### THE PROBLEM
Whenever the word "computer" occurs in a line of the material below, that line is counted. Report only the count.

### DATA SUPPLIED
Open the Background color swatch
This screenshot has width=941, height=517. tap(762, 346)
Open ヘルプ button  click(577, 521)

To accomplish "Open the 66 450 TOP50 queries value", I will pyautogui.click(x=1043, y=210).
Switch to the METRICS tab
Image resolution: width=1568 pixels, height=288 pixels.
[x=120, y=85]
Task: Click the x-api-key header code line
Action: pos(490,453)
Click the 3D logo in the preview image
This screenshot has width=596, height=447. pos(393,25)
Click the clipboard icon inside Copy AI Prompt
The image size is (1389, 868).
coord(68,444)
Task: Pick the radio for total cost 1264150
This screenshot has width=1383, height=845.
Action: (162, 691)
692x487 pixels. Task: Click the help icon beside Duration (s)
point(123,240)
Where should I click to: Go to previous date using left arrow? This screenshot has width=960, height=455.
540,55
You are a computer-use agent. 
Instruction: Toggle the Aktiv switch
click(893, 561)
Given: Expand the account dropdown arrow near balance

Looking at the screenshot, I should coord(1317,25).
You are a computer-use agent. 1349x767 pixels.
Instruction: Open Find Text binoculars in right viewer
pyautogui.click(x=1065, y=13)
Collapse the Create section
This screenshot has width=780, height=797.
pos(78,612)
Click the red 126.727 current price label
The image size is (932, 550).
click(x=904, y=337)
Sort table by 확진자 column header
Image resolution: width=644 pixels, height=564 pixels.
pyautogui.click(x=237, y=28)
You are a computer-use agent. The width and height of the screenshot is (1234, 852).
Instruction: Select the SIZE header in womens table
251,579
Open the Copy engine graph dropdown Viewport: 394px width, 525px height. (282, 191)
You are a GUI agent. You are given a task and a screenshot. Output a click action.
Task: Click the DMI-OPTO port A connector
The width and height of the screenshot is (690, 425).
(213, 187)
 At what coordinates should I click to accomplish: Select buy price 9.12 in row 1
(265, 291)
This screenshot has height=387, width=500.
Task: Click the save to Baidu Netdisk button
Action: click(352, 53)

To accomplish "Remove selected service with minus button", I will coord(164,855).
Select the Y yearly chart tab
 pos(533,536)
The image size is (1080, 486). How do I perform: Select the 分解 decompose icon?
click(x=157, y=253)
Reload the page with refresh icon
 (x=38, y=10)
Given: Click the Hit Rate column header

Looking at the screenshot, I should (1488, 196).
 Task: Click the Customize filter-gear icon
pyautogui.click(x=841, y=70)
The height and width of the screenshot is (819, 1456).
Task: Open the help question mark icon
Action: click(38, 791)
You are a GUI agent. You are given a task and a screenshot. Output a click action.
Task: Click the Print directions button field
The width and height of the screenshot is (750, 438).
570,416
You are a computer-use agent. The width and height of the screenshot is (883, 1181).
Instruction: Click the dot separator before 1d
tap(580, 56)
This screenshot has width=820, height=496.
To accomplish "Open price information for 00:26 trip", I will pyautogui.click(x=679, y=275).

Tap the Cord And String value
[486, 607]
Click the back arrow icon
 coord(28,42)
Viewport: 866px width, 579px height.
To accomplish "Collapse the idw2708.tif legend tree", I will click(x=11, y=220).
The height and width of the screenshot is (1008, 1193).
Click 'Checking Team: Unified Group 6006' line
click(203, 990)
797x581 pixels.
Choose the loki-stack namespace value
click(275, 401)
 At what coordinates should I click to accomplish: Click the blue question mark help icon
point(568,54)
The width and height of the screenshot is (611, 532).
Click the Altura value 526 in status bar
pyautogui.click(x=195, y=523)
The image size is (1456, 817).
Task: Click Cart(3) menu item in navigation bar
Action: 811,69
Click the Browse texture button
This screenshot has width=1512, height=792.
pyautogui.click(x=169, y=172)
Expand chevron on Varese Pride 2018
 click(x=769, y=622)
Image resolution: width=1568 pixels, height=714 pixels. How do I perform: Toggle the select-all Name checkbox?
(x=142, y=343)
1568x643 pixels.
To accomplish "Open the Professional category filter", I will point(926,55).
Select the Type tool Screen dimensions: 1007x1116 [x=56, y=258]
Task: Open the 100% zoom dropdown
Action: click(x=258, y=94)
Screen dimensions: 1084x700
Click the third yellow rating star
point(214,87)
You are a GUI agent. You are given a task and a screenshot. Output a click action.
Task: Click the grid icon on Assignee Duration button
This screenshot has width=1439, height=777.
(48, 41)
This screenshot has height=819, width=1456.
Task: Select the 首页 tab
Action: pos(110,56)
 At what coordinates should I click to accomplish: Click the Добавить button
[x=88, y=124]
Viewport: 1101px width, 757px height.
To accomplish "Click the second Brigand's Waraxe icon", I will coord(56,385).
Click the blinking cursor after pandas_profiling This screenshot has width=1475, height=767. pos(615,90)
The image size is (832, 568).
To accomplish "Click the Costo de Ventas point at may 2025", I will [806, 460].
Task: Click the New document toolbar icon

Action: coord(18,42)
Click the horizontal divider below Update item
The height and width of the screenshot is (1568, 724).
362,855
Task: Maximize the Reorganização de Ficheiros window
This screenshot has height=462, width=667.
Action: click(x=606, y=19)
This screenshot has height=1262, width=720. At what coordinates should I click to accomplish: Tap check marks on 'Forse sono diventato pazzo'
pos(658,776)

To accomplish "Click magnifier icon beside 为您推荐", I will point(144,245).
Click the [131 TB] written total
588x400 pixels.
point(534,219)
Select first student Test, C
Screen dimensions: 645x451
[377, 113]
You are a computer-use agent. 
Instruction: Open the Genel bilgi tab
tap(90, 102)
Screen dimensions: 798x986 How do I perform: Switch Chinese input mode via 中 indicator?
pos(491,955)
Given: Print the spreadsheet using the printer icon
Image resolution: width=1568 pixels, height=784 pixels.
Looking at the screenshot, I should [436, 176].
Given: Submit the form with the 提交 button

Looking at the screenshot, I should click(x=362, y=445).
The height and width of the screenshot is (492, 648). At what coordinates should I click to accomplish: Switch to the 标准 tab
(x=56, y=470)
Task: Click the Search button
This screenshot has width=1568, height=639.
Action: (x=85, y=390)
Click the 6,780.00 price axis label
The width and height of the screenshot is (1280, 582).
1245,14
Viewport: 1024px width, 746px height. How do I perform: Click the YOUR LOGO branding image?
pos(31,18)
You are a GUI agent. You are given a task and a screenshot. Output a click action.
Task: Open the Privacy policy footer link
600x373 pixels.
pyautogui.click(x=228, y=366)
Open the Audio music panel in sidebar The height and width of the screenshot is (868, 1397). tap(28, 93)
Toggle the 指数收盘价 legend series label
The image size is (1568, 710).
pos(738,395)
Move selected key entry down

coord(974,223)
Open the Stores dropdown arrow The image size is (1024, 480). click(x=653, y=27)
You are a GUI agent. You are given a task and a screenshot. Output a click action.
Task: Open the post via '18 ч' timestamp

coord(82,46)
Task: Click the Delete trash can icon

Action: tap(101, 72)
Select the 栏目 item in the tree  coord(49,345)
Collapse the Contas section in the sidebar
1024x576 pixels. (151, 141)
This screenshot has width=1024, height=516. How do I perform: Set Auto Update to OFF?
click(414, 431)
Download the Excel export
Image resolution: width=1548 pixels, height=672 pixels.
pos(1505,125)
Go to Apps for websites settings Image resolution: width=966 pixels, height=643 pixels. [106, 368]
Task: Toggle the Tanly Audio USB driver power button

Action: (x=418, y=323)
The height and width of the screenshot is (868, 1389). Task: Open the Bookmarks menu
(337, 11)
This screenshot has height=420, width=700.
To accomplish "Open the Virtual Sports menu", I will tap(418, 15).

### RESULT OF THIS EXERCISE
5